Diving Deep into Containers and Docker
To be a real master of anything, you need to understand what's going on under the hood
Note: Majority of the content has been taken from blogs in the Resources Section. Do visit them and read. I have compiled and added graphics and tried to give it a timeline.
Objective 🎯
- Understand what problems containers solved
- Learn about the building blocks of containers (namespaces, cgroups, layers)
- Look at the brief history of containers and Docker
- Learn about why and how Docker modularized its daemon
- Understand what is Open Container initiative
- Learn what goes under the hood of Container Runtime.
Getting Started
Before we start talking about containers, we need to know why containers came in the first place and what problem they solved!
The Old times..⌛
In past, we were only able to run one application per server as we didn't have the technology to run multiple applications on the same server.
IT teams had to buy overpowered servers as they didn't know the performance requirements of the applications. As a result, most servers used to work at 5-10% of their potential capacity. This wasted money and resources.
Here come the Virtual Machines...💥
Virtual Machines came in and solved the problem!
The Good Thing: 👍
- Now we were able to run multiple applications on one server.

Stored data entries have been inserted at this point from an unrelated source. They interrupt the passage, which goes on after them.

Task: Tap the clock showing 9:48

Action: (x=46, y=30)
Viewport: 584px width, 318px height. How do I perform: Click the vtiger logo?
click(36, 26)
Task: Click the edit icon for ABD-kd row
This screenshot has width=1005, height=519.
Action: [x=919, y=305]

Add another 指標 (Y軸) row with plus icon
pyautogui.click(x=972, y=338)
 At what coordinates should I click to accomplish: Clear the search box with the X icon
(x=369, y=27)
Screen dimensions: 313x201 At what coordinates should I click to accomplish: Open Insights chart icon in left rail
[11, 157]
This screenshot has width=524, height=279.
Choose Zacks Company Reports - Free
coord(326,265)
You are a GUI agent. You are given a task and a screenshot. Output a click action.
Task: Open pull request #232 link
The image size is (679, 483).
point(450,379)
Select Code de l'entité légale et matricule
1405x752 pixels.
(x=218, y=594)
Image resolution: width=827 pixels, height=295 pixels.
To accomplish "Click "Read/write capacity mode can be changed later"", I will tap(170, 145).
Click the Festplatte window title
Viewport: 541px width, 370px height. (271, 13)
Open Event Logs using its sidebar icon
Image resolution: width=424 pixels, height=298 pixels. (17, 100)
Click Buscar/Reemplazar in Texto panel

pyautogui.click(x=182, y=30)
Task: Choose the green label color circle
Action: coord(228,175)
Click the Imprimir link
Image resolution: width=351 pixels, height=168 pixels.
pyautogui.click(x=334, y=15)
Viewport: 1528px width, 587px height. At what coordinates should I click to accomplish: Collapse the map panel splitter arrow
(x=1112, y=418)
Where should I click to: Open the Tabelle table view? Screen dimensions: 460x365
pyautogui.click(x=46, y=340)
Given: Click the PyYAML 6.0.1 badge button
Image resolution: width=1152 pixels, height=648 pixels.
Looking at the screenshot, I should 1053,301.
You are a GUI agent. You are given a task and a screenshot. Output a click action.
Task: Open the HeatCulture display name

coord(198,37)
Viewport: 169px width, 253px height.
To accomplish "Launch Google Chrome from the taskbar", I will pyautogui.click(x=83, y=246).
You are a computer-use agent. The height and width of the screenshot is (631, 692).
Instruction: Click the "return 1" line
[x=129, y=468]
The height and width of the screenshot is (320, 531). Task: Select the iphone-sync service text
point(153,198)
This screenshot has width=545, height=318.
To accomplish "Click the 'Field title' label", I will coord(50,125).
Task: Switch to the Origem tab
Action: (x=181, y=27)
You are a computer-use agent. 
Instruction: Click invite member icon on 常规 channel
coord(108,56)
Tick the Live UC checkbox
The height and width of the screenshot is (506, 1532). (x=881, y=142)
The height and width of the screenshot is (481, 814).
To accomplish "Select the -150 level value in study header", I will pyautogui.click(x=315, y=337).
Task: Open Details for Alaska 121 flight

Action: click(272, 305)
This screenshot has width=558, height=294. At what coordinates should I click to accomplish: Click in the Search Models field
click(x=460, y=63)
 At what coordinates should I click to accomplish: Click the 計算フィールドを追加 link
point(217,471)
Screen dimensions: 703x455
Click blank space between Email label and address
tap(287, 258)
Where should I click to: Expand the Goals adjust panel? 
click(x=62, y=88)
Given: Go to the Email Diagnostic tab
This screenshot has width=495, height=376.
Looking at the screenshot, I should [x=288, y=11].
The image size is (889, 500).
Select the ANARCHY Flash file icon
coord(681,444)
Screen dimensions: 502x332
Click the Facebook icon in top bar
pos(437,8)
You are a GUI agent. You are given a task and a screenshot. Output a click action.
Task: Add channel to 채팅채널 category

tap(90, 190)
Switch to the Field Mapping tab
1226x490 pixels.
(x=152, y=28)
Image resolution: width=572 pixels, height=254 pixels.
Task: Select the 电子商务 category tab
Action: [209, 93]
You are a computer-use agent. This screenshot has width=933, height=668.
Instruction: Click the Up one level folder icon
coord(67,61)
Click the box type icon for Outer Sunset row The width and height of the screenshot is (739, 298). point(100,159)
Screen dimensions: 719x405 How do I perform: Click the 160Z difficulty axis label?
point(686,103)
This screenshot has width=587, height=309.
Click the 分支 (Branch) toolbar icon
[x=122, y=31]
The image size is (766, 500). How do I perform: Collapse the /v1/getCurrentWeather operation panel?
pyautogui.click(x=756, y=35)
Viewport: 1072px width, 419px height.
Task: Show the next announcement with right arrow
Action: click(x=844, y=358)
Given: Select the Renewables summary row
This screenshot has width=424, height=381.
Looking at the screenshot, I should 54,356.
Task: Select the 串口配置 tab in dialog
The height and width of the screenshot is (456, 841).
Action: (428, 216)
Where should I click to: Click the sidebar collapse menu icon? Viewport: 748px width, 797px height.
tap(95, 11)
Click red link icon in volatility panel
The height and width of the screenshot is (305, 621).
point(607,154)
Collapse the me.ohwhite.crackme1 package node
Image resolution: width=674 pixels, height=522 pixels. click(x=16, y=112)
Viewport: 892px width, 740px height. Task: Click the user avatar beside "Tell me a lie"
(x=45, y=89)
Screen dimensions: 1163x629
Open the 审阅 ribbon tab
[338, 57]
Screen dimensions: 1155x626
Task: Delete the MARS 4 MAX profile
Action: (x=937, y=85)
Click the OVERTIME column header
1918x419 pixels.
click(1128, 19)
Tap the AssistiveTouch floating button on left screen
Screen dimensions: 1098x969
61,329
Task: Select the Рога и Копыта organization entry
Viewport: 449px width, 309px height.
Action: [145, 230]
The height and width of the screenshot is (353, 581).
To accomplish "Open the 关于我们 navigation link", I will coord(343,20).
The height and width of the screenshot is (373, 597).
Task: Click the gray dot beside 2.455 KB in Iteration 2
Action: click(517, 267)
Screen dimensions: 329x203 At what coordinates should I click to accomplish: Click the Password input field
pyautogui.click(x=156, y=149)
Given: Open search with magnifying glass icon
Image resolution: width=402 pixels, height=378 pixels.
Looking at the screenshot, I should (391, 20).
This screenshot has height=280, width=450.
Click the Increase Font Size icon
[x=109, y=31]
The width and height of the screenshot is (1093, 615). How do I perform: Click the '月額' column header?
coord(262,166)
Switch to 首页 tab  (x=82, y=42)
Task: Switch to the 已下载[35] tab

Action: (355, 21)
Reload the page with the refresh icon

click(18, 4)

- We needed a hypervisor that creates and runs Virtual Machines (VMs).
- Each VM has its own OS where we could run our application.
- VM basically virtualized the physical hardware
The Bad Thing: 👎
Because every VM requires its own OS, each OS consumes:
- CPU
- RAM
- Storage
that could have been used to power other applications
Each OS also requires patching and Licences
- Migrating and moving VM workloads is difficult
- VMs are slow to start and less portable
We needed something else...
Containers to the Rescue! ❤️
As our major problem was that each VM has its own OS, the containers scraped that part altogether. Instead, the container uses the host OS. This allows us to free up the CPU, RAM, and storage as we are not using a full-blown OS for each container.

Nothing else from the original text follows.